Homogeneity is the guiding principle for building a good decision tree

Homogeneity is the guiding principle for building a good decision tree
Image by Author

Suppose we have a big box containing balls of two different colors, and we want to distribute them into two smaller boxes. The requirement is to try dividing the set of balls into two subsets that are each as homogeneous as possible; that is, having as few mixed colors as possible. Three possible options are presented to perform this “split” on the original box into two boxes: option A, option B, and option C. Which would you choose?

If you chose option B, then we are aligned. And best of all, you have already captured much of the essence of how decision trees are built.

The process of building or training a decision tree starts with a single node, visually represented at the top of the image shown below. Just like a Galton Board with tiny beans poised at the top, that initial node encompasses the entire set of training data. For example, if we take the popular iris dataset and intend to build a decision tree for classifying iris observations into one of their three possible species (classes), the training process starts with all 150 instances of the dataset in the top node.

An example decision tree built on the iris dataset

An example decision tree built on the iris dataset
Image by Author

Here’s the catch, and the reason why we identified option B as the best choice in the earlier example: class homogeneity is the key criterion to pursue in the process of splitting the root node of a decision tree and gradually growing it. We need to ensure data instances are gradually separated into nodes that are as homogeneous as possible. Obviously, the starting point is far from homogeneous, with an initial, full training set that contains 150 instances equally distributed into three classes, with 50 instances per class.

Making Good Splits

So, how do we split a node containing, say, 150 instances, into two “smaller” nodes, each containing a subset of these instances? This is done by defining a splitting condition, associated with an attribute in the dataset, and a threshold value that will send every instance to one side of the split or the other, depending on its value. For example, by looking at the information at the top of the root node, we can observe the condition:

[ petal length (cm) <= 2.45 ]

This condition is used to split the 150 instances, such that those with the value of the ‘petal length’ attribute being smaller than or equal to 2.45 are sent to one of the “child nodes,” and those with a petal length larger than 2.45 cm are sent to the other child node. This results in 50 and 100 instances with shorter and larger petal lengths than 2.45 cm, respectively.

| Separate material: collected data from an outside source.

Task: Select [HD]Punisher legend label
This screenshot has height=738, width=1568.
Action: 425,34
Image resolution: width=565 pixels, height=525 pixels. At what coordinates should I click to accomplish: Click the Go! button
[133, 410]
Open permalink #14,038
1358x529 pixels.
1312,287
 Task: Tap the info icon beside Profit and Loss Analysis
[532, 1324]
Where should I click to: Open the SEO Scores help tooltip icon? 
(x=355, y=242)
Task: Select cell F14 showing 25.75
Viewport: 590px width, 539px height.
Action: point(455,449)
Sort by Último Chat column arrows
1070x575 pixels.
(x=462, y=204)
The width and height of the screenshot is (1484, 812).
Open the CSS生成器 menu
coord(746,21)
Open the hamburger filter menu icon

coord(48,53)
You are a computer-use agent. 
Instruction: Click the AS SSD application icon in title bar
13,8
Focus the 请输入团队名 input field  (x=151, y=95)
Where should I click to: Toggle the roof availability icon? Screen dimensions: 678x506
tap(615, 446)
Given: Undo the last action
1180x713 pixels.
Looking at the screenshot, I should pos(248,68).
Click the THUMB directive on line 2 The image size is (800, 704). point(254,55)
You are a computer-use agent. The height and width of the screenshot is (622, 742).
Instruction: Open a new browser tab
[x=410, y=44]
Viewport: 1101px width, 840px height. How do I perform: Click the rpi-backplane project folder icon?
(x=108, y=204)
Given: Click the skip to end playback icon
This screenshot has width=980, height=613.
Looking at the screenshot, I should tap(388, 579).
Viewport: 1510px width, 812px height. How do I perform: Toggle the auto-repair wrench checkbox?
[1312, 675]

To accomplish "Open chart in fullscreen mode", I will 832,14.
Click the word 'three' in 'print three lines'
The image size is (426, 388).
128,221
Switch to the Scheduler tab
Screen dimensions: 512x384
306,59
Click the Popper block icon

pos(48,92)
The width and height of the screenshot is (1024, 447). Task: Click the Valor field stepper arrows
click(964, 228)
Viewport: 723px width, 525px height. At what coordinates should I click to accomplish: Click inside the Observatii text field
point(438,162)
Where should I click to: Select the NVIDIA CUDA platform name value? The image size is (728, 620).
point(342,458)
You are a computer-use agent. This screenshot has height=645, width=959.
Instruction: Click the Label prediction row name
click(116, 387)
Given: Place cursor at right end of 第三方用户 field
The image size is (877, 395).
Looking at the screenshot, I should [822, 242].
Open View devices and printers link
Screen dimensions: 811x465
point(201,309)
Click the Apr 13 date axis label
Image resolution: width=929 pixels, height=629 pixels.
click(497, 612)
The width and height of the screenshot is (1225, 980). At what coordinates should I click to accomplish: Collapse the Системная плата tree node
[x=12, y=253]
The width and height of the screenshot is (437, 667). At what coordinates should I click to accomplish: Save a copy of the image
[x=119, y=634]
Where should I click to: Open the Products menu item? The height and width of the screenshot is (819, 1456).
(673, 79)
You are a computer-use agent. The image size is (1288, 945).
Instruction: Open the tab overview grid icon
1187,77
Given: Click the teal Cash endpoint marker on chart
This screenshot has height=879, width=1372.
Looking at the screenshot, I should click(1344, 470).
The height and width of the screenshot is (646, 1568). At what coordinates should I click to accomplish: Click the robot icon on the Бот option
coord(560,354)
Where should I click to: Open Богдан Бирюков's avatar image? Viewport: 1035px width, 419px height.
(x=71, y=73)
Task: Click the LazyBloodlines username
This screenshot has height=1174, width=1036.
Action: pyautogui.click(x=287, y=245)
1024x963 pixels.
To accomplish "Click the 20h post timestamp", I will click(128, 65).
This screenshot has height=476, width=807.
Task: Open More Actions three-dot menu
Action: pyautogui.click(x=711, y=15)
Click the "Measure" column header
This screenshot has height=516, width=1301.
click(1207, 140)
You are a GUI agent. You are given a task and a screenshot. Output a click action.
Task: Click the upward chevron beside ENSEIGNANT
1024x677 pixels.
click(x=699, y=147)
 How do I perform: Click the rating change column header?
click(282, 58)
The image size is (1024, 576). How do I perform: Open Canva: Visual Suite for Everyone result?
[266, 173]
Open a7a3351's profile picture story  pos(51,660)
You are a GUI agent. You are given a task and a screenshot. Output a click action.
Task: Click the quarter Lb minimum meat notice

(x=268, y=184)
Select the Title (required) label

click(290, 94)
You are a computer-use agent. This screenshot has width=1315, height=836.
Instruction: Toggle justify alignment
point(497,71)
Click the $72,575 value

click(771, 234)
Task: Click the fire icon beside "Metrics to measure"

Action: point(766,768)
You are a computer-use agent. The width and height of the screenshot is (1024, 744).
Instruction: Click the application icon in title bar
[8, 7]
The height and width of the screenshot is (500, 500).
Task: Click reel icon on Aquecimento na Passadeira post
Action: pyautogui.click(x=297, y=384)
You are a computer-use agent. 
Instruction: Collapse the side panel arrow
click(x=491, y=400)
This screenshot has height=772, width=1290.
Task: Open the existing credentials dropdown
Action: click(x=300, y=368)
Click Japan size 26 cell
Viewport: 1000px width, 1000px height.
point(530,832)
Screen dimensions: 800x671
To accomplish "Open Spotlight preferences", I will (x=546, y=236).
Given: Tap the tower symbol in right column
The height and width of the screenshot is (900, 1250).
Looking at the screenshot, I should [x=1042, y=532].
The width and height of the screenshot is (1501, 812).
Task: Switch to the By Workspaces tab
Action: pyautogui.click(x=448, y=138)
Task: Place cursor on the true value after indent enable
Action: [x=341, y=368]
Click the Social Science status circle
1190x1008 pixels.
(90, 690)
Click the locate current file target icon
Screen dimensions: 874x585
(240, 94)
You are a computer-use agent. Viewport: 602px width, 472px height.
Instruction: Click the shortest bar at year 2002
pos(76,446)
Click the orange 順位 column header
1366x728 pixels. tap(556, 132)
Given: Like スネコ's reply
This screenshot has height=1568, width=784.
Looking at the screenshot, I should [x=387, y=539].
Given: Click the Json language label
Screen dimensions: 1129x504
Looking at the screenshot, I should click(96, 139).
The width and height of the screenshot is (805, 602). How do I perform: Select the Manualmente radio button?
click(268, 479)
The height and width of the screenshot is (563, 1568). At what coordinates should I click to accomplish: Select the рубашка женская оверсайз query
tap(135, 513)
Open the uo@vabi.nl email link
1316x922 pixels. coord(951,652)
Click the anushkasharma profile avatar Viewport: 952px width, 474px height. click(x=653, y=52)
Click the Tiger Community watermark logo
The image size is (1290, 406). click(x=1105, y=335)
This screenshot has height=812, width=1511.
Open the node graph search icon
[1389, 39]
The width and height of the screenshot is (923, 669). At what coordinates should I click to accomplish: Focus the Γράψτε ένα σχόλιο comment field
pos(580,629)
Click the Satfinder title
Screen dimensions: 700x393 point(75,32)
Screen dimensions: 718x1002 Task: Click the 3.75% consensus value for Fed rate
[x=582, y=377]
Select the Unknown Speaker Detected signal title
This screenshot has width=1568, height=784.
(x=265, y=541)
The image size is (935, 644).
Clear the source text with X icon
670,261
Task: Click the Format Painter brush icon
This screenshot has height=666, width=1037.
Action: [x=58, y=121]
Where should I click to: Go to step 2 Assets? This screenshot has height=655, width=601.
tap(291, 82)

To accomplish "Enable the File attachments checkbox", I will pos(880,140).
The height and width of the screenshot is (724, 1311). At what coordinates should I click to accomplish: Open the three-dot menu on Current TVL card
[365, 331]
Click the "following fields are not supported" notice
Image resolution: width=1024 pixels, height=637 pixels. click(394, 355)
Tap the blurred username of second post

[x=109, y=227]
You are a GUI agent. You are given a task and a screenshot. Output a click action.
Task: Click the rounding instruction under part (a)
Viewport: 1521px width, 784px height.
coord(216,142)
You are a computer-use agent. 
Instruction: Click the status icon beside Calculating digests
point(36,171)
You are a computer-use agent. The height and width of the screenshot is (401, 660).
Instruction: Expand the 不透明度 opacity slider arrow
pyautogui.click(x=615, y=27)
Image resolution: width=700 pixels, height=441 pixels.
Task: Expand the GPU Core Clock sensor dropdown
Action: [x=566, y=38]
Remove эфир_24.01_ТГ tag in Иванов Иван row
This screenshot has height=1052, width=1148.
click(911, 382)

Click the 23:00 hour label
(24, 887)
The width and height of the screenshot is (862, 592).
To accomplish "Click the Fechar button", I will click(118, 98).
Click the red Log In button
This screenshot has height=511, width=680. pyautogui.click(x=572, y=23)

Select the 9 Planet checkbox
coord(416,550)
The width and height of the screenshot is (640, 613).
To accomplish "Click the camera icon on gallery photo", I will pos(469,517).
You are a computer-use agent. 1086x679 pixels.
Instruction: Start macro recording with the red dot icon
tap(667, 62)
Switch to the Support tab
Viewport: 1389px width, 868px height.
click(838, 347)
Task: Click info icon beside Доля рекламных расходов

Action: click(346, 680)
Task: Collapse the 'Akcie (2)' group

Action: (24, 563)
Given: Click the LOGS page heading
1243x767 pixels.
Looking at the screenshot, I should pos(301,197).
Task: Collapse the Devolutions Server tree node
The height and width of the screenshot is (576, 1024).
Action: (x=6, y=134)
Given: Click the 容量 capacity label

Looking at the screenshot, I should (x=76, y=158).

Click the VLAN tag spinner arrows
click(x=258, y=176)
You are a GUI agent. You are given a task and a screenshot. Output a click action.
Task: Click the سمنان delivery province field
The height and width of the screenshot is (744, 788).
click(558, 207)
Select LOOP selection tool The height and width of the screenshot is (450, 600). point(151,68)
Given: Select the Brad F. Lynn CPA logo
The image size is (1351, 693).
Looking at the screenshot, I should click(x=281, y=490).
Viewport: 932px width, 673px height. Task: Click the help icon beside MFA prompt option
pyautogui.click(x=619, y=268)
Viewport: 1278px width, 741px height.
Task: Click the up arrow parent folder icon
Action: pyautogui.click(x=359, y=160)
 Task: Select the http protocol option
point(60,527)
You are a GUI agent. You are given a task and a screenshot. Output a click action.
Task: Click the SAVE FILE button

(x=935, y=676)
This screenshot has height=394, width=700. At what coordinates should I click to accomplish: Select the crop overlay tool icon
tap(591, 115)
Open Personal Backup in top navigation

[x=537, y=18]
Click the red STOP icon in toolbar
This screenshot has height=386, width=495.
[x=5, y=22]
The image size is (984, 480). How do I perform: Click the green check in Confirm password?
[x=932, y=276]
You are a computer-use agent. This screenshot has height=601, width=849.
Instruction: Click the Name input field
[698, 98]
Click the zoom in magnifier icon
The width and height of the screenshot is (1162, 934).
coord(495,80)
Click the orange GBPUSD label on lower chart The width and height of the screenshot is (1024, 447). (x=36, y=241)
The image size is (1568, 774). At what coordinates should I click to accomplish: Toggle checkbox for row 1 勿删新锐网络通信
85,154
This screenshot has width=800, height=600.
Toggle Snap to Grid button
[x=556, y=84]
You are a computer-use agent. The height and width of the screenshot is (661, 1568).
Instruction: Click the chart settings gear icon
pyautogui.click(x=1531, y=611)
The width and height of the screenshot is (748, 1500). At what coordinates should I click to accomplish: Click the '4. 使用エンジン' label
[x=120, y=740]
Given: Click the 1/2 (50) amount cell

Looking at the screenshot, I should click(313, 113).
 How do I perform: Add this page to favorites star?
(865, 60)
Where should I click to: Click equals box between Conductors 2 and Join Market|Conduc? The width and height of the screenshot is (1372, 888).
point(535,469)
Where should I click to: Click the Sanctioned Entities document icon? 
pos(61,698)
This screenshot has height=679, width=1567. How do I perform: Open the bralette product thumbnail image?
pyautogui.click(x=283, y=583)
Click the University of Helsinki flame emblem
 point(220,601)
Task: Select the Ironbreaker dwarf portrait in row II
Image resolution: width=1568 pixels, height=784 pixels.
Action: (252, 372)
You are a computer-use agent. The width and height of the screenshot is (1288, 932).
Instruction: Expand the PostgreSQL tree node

Earlier I said “nothing happens at random” when building a decision tree, and here’s what I meant: the splitting condition involving the petal length attribute and the threshold value of 2.45 is not chosen arbitrarily, but as a result of applying a decision tree-building algorithm called CART (Classification And Regression Trees) that searches and identifies a splitting condition that seeks to maximize class homogeneity or, put another way, minimizes node impurity. Impurity is a measure of heterogeneity in the instances contained in a node of the decision tree, and there are several measures largely based on information theory to measure it: entropy and Gini index are among the most commonly used.

A decision tree algorithm like CART evaluates a large space of possible [attribute – threshold] conditions to split a node of the tree into two sub-nodes or child nodes, and chooses the split that would maximize the impurity reduction; that is, “by splitting the colored balls in the large box into two smaller boxes, which condition yields the most substantial shift from a single, diverse box towards two more homogeneous boxes?” That’s impurity reduction: moving from less homogeneous to more homogeneous nodes as we progress in building the tree by growing new nodes and performing successive splits.

If you look at the value = [X, Y, Z] lists in each of the nodes in the decision tree visualized earlier, which indicate the distribution of instances per class in that node, you can see how as we descend through the tree, the distribution becomes more and more concentrated around a single class, which is roughly the objective to achieve in building the tree.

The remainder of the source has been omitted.